ESENSHAMM - „Für uns war gegen RW Sande nur der Sieg wichtig. Den 13:1-Erfolg dürfen wir nicht überbewerten, denn der Gegner war nur mit einer zusammen gewürfelten Truppe angereist“, sagte sichtlich erleichtert der Esenshammer Trainer Wolfgang Rohde nach dem Kantersieg seiner Elf. Nach wie vor ist seine Mannschaft die Abstiegssorgen aber noch nicht los, obwohl der Vorsprung zum Ahlhorner SV als Drittletzten der Tabelle mittlerweile vier Zähler beträgt.
„Natürlich haben wir auch etwas für das Torverhältnis getan, denn wir stehen damit wesentlich besser da als Ahlhorn, die so also fünf Punkte aufholen müssen“, rechnete der Esenshammer Coach hoch. Sande bot dem TVE nur in den ersten 20 Minuten Paroli, dann brach die Mannschaft von Trainer Bernd Jagiella förmlich in sich zusammen. Jagiella war natürlich sauer: „So darf man sich nicht abschlachten lassen. Mut- und hilflos war unser Auftritt.“ Vor dem Anpfiff sprach der RWS-Coach noch selbstbewusst: „Mit Sande habe ich beim TVE noch nie verloren.“
Nach überstandener Verletzung spielte Thorsten Rohde bei den Hausherren neben Bünyamin Kapakli sehr effektiv im Sturm. Kapakli gelangen sechs Treffer. Für den Torjäger waren es die Saisontore 21 bis 26. Darunter war auch ein verwandelter Elfmeter nach einem Foul an Marcel Göddert. Thorsten Rohde schlug drei Mal zu. Die weiteren Torschützen waren Yunus Gündogdu (zwei Treffer), Catalin Cotarcea und Daniel Köhler. Mehmet Ipek (17.) traf für die Friesländer zum zwischenzeitlichen 1:1. Weitere Chancen waren eine Rarität.
TVE: Zimmermann; Cotarcea (68. Gündogdu), Byrger (66. Pieperjohanns), Hartmann, Th. Rohde, Tannert, Preuß, Göddert, Kapakli, Cichon (62. Köhler), Sulayman.

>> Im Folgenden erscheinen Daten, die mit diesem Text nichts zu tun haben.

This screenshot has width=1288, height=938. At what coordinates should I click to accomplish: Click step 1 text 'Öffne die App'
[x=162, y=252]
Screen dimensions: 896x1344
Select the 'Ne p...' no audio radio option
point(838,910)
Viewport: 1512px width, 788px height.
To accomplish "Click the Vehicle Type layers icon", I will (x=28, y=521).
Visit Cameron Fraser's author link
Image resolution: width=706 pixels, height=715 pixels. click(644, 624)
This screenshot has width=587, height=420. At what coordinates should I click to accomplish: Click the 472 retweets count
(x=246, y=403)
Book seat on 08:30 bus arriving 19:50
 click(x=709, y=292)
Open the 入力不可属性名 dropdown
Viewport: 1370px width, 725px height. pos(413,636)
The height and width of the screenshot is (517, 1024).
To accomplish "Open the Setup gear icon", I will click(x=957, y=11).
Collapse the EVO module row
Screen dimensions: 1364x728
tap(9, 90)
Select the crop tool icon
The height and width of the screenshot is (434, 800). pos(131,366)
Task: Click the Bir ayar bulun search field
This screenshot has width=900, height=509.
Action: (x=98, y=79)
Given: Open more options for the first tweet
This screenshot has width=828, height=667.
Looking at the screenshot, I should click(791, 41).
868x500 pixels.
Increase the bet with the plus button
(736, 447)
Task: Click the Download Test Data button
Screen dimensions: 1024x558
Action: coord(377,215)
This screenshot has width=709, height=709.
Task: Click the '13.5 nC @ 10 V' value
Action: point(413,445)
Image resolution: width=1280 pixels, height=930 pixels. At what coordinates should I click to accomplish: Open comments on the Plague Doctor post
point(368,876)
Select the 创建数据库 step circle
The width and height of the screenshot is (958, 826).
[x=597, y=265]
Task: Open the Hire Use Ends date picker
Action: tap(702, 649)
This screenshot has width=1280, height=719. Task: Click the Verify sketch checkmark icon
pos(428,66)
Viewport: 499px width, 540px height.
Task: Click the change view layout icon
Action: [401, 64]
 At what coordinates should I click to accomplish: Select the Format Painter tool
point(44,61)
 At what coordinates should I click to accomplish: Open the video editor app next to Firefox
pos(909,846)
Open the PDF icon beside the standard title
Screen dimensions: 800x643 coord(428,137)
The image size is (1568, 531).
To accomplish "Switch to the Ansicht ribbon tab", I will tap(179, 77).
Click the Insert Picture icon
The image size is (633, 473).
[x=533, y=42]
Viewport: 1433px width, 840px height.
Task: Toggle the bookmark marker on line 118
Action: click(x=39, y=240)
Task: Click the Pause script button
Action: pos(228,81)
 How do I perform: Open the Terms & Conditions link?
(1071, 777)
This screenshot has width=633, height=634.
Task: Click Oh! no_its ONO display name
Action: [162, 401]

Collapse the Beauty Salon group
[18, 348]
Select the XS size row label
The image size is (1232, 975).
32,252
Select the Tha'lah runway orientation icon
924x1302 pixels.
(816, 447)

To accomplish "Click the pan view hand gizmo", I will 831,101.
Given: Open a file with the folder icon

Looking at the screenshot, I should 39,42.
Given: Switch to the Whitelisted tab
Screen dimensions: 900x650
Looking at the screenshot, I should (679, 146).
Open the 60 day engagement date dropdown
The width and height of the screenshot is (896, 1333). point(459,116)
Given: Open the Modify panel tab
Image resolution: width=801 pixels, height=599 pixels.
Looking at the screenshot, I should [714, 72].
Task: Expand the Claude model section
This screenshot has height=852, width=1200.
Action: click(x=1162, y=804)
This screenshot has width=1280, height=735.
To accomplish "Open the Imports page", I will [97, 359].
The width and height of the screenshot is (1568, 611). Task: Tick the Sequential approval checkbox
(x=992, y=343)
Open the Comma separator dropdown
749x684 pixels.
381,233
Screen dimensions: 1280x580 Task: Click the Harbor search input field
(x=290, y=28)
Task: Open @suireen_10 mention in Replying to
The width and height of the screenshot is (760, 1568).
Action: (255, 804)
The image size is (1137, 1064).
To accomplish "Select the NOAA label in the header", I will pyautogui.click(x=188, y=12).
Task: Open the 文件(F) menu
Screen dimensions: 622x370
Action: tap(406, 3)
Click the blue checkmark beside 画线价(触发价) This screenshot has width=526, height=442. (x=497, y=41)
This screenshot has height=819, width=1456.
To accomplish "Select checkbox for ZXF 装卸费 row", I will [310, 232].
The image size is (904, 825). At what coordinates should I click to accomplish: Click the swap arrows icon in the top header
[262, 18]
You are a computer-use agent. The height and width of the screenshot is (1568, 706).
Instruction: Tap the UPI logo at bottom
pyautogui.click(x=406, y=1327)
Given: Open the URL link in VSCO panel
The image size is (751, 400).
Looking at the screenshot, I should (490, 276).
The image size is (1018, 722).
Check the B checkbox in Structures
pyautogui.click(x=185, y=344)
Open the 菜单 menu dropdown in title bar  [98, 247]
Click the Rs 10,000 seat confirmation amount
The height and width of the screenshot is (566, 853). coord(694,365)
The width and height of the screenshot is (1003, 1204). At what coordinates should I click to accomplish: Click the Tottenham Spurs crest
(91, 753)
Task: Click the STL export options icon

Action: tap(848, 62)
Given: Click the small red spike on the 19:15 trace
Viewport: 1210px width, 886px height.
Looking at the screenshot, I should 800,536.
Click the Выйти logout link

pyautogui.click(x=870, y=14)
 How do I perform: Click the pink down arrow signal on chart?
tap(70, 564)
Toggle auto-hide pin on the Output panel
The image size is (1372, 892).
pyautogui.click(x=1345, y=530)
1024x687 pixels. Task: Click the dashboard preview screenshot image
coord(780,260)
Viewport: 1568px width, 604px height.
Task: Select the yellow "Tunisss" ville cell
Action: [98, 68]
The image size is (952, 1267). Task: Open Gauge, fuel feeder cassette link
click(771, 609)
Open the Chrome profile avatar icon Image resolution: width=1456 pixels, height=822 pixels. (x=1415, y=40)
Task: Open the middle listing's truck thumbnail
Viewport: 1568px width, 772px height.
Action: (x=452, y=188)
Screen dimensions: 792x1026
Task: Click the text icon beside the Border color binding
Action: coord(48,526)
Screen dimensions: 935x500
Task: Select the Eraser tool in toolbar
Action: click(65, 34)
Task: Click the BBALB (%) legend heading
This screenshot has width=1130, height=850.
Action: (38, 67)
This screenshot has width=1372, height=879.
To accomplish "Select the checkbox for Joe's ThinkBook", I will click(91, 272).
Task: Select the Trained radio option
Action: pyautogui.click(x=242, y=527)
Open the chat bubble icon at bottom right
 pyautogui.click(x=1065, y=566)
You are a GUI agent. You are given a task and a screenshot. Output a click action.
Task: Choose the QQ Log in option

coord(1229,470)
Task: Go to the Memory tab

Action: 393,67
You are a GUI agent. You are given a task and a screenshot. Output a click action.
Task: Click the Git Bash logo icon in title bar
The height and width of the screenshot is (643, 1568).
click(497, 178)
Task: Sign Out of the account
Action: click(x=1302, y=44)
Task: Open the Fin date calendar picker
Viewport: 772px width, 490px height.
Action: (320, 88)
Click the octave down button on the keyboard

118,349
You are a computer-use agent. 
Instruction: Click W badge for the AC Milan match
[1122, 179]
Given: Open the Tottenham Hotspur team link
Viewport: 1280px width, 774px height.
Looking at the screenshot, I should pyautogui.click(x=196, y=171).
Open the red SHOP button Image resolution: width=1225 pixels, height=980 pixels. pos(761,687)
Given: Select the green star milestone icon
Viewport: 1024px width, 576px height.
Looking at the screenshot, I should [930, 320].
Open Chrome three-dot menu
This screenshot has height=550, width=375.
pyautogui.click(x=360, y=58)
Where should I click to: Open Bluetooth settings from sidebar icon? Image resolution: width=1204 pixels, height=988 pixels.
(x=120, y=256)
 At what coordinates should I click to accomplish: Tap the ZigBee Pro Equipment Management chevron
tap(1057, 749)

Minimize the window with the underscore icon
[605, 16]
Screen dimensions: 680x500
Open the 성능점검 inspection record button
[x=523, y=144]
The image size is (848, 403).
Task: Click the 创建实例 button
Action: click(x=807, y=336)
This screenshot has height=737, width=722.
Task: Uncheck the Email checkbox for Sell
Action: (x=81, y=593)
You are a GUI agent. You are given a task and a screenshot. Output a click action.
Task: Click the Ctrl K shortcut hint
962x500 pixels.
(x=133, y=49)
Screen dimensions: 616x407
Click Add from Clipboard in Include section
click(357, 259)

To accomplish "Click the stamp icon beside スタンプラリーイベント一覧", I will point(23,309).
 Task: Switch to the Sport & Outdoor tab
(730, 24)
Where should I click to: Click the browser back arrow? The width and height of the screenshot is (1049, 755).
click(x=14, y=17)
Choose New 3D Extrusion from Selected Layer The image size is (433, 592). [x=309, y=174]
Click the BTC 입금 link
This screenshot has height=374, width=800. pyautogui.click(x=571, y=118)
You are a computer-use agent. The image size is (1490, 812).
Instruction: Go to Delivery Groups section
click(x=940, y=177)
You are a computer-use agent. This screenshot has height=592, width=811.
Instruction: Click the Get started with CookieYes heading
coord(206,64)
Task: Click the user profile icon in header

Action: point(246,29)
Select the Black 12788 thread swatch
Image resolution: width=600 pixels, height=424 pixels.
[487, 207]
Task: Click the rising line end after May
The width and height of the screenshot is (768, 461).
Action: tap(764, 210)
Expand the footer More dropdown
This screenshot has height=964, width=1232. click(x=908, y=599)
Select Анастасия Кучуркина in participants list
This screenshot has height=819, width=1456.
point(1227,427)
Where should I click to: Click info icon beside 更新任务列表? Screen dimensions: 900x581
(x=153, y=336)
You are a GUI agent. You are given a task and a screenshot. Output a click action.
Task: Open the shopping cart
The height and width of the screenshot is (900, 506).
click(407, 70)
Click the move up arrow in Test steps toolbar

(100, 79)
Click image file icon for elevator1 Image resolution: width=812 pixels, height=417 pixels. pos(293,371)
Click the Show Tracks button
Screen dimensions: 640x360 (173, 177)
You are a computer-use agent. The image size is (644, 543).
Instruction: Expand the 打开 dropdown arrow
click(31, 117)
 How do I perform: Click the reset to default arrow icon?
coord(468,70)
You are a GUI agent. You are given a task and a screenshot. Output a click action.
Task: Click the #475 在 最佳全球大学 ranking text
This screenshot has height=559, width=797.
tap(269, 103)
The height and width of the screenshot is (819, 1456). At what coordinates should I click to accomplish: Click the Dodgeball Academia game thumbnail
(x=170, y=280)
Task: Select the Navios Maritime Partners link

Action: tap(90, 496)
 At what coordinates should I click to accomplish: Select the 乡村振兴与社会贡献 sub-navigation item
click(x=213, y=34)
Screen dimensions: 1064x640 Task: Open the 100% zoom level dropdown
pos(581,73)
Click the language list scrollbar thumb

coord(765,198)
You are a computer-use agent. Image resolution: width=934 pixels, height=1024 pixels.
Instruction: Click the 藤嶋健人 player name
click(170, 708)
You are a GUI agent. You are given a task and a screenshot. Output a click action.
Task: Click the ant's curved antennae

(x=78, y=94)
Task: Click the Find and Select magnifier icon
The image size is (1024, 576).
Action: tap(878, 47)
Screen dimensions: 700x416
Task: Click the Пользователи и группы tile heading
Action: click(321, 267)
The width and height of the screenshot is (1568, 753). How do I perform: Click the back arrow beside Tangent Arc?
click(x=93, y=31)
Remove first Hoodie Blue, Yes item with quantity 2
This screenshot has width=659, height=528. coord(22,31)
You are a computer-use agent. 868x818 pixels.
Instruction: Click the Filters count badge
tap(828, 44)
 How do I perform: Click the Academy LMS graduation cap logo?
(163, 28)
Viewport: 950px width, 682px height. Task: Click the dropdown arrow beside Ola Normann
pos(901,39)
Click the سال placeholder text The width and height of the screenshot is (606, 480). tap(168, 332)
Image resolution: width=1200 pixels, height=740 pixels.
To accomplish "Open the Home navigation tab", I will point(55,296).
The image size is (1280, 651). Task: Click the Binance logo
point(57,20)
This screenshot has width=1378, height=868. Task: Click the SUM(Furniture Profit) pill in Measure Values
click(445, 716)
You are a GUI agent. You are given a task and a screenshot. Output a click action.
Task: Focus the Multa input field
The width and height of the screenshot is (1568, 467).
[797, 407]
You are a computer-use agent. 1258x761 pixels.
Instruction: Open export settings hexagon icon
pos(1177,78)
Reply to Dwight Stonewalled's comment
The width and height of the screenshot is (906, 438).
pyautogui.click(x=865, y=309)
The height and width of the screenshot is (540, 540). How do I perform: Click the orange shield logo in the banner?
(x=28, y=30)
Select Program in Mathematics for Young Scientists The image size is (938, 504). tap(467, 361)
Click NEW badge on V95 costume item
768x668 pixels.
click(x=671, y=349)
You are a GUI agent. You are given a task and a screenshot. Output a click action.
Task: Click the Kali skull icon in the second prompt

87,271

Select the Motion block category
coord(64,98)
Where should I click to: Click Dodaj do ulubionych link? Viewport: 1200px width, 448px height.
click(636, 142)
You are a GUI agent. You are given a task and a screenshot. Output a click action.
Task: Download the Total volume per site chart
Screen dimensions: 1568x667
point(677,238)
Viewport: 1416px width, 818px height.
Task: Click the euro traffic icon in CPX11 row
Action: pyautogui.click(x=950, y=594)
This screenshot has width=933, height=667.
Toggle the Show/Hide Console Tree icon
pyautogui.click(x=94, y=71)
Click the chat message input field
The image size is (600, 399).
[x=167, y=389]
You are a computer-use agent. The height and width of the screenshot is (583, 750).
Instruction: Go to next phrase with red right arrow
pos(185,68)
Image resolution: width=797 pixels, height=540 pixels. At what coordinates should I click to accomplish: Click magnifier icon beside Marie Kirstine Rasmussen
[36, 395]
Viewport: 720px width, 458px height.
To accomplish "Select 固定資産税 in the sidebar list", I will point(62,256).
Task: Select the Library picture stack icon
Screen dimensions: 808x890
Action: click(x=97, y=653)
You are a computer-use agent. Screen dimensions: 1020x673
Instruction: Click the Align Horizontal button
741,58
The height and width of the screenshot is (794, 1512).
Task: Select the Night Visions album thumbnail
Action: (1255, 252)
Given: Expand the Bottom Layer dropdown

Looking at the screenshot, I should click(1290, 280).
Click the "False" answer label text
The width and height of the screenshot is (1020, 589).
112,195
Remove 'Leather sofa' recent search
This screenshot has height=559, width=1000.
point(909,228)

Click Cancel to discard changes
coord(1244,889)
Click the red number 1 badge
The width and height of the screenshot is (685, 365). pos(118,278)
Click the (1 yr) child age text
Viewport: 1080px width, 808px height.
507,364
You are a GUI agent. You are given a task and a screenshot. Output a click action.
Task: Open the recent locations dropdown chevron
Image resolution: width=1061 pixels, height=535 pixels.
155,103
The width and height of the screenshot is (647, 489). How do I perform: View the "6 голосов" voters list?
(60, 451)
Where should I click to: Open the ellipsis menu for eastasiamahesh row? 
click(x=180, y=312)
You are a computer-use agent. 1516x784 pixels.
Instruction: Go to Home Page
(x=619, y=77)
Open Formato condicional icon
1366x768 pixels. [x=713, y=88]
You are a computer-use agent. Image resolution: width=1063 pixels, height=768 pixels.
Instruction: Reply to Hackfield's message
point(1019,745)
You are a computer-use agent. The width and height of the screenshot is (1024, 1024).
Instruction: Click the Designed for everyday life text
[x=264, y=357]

Tore: 1:0 Kapakli (8.), 1:1 Ipek (17.), 2:1 Rohde (22.), 3:1 Cotarcea (28.), 4:1 Kapakli (37.), 5:1, 6:1 Th. Rohde (43., 48.), 7:1, 8:1 Kapakli (58., 65.), 9:1 Gündogdu (72.), 10:1, 11:1 Kapakli (73., 78., Foulelfmeter), 12:1 Köhler (82.), 13:1 Gündogdu (85.).